• Exercise description:
Below are the entries; return exactly the line with "636x824 pixels." and every later line, without anything else.

(Source data begins)

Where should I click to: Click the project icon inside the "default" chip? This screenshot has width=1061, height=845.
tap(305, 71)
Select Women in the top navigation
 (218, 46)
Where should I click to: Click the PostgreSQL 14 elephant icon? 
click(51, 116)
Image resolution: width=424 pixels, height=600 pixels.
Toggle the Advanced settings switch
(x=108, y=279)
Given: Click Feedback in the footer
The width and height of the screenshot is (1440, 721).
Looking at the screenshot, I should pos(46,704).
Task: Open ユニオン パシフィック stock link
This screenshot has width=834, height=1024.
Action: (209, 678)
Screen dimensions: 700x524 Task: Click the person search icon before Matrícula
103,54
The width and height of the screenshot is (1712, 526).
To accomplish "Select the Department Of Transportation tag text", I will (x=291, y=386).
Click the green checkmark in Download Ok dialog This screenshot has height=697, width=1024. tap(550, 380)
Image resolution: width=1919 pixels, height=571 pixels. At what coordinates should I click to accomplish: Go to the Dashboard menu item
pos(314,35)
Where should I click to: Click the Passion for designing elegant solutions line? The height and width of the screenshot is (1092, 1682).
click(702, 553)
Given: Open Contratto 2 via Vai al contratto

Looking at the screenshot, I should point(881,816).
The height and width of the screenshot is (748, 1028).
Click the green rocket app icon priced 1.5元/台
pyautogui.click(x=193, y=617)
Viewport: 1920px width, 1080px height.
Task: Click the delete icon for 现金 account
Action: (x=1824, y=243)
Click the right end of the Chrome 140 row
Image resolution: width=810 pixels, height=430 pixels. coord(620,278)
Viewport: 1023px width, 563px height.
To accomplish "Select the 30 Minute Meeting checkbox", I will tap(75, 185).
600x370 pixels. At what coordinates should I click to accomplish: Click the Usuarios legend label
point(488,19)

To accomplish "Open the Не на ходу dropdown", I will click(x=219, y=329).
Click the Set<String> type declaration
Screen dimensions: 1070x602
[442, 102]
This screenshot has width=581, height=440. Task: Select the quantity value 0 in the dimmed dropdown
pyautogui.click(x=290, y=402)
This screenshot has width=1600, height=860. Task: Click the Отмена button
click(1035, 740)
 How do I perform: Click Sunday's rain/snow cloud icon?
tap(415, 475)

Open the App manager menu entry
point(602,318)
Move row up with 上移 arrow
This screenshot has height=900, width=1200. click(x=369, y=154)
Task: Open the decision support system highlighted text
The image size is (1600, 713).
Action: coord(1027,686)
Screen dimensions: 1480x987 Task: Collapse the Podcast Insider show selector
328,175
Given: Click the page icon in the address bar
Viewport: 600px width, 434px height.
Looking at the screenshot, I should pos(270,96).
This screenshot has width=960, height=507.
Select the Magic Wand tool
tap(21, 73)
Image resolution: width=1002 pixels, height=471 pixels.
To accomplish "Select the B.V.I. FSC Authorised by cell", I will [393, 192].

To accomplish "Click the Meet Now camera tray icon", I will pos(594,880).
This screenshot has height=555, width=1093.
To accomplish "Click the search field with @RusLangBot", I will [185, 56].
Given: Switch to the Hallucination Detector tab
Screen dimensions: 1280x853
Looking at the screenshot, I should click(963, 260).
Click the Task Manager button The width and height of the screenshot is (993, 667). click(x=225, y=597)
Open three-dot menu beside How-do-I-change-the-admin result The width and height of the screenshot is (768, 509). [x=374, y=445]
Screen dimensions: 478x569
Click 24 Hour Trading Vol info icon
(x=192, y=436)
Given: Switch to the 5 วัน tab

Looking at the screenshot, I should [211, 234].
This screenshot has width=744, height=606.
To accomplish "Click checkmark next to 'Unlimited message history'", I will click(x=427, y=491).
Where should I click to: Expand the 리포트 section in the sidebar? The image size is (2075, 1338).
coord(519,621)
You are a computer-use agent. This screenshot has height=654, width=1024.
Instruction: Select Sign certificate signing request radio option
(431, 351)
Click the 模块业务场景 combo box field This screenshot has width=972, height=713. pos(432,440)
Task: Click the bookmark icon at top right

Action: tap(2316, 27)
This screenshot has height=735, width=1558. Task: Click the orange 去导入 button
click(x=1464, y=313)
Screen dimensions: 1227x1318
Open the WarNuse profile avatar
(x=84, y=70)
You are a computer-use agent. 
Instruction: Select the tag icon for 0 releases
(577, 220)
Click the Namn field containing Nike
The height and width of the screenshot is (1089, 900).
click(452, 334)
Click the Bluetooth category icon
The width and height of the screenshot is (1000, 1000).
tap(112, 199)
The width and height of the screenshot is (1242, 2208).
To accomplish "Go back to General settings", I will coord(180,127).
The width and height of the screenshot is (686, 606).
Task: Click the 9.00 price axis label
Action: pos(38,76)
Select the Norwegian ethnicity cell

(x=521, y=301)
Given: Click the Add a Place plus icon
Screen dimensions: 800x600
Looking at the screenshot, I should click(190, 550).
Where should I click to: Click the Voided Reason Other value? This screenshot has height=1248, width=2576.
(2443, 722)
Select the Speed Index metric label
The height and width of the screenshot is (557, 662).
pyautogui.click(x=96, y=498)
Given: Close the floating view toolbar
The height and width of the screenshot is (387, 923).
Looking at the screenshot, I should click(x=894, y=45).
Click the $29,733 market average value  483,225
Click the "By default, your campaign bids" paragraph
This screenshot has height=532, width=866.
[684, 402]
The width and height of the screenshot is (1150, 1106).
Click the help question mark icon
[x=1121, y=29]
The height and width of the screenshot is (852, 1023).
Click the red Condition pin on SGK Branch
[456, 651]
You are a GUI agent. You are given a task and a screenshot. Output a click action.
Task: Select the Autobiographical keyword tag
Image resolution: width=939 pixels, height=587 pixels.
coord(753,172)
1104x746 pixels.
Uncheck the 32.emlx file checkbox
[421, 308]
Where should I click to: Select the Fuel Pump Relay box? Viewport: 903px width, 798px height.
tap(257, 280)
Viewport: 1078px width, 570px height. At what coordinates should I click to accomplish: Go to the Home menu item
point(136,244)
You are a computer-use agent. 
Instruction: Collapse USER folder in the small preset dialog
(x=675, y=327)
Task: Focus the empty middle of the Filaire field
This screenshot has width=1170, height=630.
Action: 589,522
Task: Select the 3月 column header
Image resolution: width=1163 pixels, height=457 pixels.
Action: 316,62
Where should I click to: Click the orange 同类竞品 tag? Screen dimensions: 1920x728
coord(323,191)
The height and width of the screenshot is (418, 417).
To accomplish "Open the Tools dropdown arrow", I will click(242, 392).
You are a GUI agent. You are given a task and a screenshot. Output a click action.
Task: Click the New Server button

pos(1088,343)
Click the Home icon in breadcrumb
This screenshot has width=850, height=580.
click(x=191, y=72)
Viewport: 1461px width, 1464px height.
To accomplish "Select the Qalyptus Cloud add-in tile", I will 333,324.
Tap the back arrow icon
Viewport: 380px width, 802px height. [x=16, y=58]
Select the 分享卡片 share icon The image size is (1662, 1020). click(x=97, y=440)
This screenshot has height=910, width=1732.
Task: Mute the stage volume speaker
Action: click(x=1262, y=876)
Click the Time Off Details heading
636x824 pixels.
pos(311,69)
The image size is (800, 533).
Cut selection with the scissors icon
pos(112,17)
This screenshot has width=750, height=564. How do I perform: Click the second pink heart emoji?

(Source data ends)

• Reply:
636x824 pixels.
pos(311,69)
The image size is (800, 533).
Cut selection with the scissors icon
pos(112,17)
This screenshot has width=750, height=564. How do I perform: Click the second pink heart emoji?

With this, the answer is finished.